Eric and Sandy go back to the house and get the matches Sandy dropped. Ida's son attacks, breaking down the door. Eric fights using a broken branch, but the mutant fatally breaks his back. He then chases Sandy upstairs into his mother's bedroom. She wraps a blanket around her head and, playing Ida, convinces the mutant to leave his mother's bedroom. When Sandy leaves, the mutant pursues her to the boathouse, where she runs headlong into Carla. The mutant grabs Carla and kills her. Sandy sets Ida's boathouse on fire; although severely burned in the blaze, he attacks Sandy, chasing her up a hill. She yanks a sharp signpost from the ground and impales him. Traumatized by the deaths of her friends and the killing she committed, Sandy sits alone on Ida's dock, strongly resembling a scarred and traumatized Ida.

==Cast==

- Janet Julian as Sandy Ralston
- David Wallace as Eric Simmons
- John Wildman as Nick Simmons
- Janit Baldwin as Carla Simmons
- Joy Boushel as Donna Blake
- Layne Coleman as Bert Defoe (as Lane Coleman)
- Shay Garner as Ida Parsons (as Shea Garner)
- Page Fletcher as Tom Rice
- John McFadyen as Ed Parsons
- Garry Robbins as Ida's son

== Filming locations ==
The filming of the movie took place in Ontario, Canada.

==Release==
Humongous was first released in the United States, in a version which was rated R by the MPA, and was only later given a domestic release in Canada, which instead saw an unrated cut of the film.

===Critical reception===
Humongous has received mostly negative reviews. On Sneak Previews, Roger Ebert made Humongous his pick for "Dog of the Week", citing its ponderous pacing and repetitive sequences.

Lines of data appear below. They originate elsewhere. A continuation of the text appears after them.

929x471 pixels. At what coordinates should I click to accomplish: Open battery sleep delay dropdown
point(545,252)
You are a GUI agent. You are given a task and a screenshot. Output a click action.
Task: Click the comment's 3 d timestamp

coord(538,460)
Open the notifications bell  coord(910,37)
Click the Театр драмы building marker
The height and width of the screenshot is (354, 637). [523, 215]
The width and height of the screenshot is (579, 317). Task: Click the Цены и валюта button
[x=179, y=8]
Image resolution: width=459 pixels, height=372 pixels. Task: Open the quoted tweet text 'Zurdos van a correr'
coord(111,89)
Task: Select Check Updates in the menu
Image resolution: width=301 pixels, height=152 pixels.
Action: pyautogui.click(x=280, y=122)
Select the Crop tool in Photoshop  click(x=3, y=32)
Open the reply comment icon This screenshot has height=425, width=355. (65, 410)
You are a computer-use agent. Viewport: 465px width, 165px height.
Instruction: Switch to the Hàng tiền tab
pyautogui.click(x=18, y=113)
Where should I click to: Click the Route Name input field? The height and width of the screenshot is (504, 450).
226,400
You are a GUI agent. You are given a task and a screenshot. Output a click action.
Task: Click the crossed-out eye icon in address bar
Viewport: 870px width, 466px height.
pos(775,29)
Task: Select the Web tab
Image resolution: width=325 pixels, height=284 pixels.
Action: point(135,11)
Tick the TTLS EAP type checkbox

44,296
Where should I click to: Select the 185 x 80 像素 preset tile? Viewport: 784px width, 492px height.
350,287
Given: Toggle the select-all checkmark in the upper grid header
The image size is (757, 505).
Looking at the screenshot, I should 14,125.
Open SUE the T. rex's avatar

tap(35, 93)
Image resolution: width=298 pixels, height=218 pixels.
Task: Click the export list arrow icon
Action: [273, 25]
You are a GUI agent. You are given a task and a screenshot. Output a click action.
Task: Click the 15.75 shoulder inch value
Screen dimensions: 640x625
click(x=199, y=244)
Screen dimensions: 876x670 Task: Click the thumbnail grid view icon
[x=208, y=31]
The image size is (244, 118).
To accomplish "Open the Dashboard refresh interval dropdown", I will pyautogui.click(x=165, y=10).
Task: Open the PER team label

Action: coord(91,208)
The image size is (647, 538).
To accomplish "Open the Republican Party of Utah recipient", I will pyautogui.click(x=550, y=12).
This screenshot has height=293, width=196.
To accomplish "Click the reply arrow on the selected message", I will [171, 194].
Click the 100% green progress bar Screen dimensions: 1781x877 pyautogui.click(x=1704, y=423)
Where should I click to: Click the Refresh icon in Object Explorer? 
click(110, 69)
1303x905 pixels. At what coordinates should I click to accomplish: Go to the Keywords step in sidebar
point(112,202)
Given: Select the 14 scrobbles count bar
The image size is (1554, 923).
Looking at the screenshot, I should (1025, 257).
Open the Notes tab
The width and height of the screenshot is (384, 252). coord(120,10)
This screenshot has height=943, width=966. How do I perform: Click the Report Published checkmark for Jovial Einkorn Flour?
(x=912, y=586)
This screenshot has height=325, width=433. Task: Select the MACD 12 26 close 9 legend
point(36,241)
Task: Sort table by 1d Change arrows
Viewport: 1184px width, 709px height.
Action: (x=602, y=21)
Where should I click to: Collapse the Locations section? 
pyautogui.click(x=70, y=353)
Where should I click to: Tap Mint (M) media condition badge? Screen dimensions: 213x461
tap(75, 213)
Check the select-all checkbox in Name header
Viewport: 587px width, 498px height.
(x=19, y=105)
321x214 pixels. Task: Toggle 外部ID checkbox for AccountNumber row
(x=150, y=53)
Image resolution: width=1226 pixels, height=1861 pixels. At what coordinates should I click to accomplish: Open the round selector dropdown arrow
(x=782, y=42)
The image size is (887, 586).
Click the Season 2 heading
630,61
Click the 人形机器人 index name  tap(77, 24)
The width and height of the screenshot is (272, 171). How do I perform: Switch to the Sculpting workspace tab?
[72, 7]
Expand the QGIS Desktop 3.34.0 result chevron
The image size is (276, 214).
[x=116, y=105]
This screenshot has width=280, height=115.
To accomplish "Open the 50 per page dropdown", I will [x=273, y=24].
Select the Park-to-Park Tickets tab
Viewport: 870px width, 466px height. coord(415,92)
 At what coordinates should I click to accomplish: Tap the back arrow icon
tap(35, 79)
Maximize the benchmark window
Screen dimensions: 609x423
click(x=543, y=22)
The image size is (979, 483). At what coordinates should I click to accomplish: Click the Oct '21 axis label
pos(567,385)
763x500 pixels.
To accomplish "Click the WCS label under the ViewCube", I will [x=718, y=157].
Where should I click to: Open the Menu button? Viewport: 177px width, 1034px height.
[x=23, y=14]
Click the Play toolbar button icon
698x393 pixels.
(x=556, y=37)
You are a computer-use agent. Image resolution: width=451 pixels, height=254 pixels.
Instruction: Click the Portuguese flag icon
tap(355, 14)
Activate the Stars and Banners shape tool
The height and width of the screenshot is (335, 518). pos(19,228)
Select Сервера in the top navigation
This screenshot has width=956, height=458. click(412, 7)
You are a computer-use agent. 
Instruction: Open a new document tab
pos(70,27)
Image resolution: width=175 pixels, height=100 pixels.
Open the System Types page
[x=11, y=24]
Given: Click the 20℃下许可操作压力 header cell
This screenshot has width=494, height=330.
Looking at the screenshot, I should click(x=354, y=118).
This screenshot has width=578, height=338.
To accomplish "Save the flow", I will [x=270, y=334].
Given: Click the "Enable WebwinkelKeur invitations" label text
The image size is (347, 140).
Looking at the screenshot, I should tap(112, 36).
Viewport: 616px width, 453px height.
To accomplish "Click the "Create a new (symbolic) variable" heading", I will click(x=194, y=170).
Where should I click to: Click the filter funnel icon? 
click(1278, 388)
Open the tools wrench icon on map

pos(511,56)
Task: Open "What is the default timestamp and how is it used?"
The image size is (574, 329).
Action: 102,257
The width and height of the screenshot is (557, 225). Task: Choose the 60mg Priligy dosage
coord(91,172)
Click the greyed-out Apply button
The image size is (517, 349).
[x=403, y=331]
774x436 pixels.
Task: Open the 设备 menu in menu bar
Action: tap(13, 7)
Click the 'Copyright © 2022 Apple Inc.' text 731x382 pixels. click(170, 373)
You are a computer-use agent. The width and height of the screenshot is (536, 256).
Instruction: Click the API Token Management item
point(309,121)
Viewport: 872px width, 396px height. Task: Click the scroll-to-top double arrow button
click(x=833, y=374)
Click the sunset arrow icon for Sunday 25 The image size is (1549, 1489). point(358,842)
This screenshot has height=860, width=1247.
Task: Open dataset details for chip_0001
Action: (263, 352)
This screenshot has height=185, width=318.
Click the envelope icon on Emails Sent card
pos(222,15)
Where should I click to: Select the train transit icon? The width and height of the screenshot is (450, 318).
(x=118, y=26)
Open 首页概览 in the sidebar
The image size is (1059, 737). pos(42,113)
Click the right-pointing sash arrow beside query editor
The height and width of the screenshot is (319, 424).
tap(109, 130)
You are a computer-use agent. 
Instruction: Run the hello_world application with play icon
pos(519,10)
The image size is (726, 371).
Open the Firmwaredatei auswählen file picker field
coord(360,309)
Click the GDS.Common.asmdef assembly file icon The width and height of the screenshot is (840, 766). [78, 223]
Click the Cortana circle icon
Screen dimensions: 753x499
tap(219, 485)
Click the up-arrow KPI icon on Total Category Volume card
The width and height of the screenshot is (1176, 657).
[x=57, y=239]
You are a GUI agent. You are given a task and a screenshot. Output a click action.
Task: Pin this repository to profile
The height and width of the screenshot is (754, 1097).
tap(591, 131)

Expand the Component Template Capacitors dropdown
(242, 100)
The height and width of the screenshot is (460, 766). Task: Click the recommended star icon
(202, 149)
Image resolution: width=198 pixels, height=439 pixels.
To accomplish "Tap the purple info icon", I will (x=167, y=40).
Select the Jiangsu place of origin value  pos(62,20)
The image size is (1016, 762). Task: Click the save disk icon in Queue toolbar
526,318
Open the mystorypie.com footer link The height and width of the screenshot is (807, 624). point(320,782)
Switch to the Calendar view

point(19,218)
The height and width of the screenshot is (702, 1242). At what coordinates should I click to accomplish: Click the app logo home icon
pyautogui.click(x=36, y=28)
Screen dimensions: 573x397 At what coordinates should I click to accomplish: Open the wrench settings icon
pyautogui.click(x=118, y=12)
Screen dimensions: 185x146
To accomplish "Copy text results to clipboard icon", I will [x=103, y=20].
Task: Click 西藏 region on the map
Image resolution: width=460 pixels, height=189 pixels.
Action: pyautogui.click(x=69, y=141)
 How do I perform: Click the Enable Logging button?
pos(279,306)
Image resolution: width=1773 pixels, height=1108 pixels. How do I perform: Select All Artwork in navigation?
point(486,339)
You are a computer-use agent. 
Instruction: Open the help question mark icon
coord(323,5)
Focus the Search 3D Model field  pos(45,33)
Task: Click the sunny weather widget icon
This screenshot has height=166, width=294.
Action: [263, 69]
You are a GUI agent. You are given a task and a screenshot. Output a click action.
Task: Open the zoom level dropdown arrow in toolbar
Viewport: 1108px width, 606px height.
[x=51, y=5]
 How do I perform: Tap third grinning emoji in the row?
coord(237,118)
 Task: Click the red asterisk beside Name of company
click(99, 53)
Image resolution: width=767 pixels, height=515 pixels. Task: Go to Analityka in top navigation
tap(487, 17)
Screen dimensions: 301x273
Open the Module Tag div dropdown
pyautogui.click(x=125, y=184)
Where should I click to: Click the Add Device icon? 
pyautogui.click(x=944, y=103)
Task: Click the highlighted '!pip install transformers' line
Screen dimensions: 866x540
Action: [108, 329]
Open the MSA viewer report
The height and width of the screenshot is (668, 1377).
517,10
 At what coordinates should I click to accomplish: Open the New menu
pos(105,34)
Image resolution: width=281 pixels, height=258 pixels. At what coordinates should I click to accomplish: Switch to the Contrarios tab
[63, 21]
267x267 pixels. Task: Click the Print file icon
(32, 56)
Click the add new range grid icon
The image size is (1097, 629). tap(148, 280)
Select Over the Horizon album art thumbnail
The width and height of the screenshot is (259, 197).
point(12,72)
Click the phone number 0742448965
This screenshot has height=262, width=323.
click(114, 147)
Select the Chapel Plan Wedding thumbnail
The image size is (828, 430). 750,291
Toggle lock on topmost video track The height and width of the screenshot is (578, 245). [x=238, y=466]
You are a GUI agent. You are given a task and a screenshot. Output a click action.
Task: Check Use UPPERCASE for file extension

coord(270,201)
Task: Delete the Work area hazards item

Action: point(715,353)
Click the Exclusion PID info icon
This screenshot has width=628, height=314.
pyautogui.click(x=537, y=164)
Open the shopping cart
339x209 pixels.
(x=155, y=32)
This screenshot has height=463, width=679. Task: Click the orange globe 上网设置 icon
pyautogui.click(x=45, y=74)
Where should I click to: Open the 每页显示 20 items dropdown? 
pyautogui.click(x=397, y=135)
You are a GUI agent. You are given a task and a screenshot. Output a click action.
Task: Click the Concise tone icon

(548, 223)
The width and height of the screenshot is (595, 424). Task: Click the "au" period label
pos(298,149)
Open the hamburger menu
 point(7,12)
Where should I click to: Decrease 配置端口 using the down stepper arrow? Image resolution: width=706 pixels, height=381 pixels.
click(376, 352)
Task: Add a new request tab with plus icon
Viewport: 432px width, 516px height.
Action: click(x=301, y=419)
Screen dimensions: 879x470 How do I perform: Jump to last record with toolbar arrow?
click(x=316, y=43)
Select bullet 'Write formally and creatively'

In a retrospective review, author and film critic Leonard Maltin gave the film one and a half out of a possible four stars, calling the film "slow-moving", and criticizing the film's overuse of cliches, lack of visibility, and lack of clear shots of the monster. AllMovie's review called it a "plodding horror bore" and commented, "whatever interest this deathly dull flick may have mustered is completely obscured by some of the murkiest cinematography on record; the fact that nearly every scene is shrouded in complete darkness may prove a blessing in disguise." Tim Brayton from Antagony & Ecstasy called the film "Junk" and criticized the characterization as being "of limited interest" but complimented the unique villain and said the acting is better than in most slasher films. Justin Kerswell from Hysteria Lives! gave the film 2.5 out of 5 stars, writing, "HUMONGOUS seems to desperately want to be a hefty helping of true American Gothic, but in reality it's far too cheesy to be very macabre or even generate many true thrills."

For the film's 35th Anniversary, Dave J. Wilson from Dread Central wrote a retrospective on the film, noting its similarities with Joe D'Amato's 1980 film Antropophagus, but arguing that it was superior to that earlier effort. Wilson stated that, while the film was no classic, it did not deserve the obscurity and low user ratings that it was given. Wilson remarked that the characters Nick and Donna are obnoxious and unlikable, but concluded his assessment, "Atmospheric, brutal, sleazy, suspenseful and tense, a monstrous villain, and an energetic finale, this is an entertaining little slasher flick."

Todd Martin from HorrorNews.net called the film a "great little flick that has gone somewhat unnoticed for way too long". In his review, Martin commended the premise, death scenes, soundtrack, and suspense, while criticizing the poor lighting of some scenes. Kurt Dahlke from DVD Talk wrote in his review of the film, "Though derivative of other Slasher Movies, plagued by the annoying improbabilities of all A-to-B horror efforts, filled with bickering dorks, and pretty slow to get started, Humongous eventually gets to a weird, frenetic payoff". Tom Becker from DVD Verdict commented, "While it might not be the shocker it should be, Humongous is a pretty entertaining bit of horror fluff from the days when people took this stuff seriously". Jack Sommersby from eFilmCritic.com awarded the film a score of 3 out 4 stating, "It's perfect for audiences looking for an undemanding, scary good time, along with those longing to see the drop-dead gorgeous Janet Julian in a skimpy bikini".

===Home media===

Humongous made its debut on DVD on Nov 15, 2011, published by Scorpion Releasing. It has also been released on Blu-ray by Scorpion Releasing.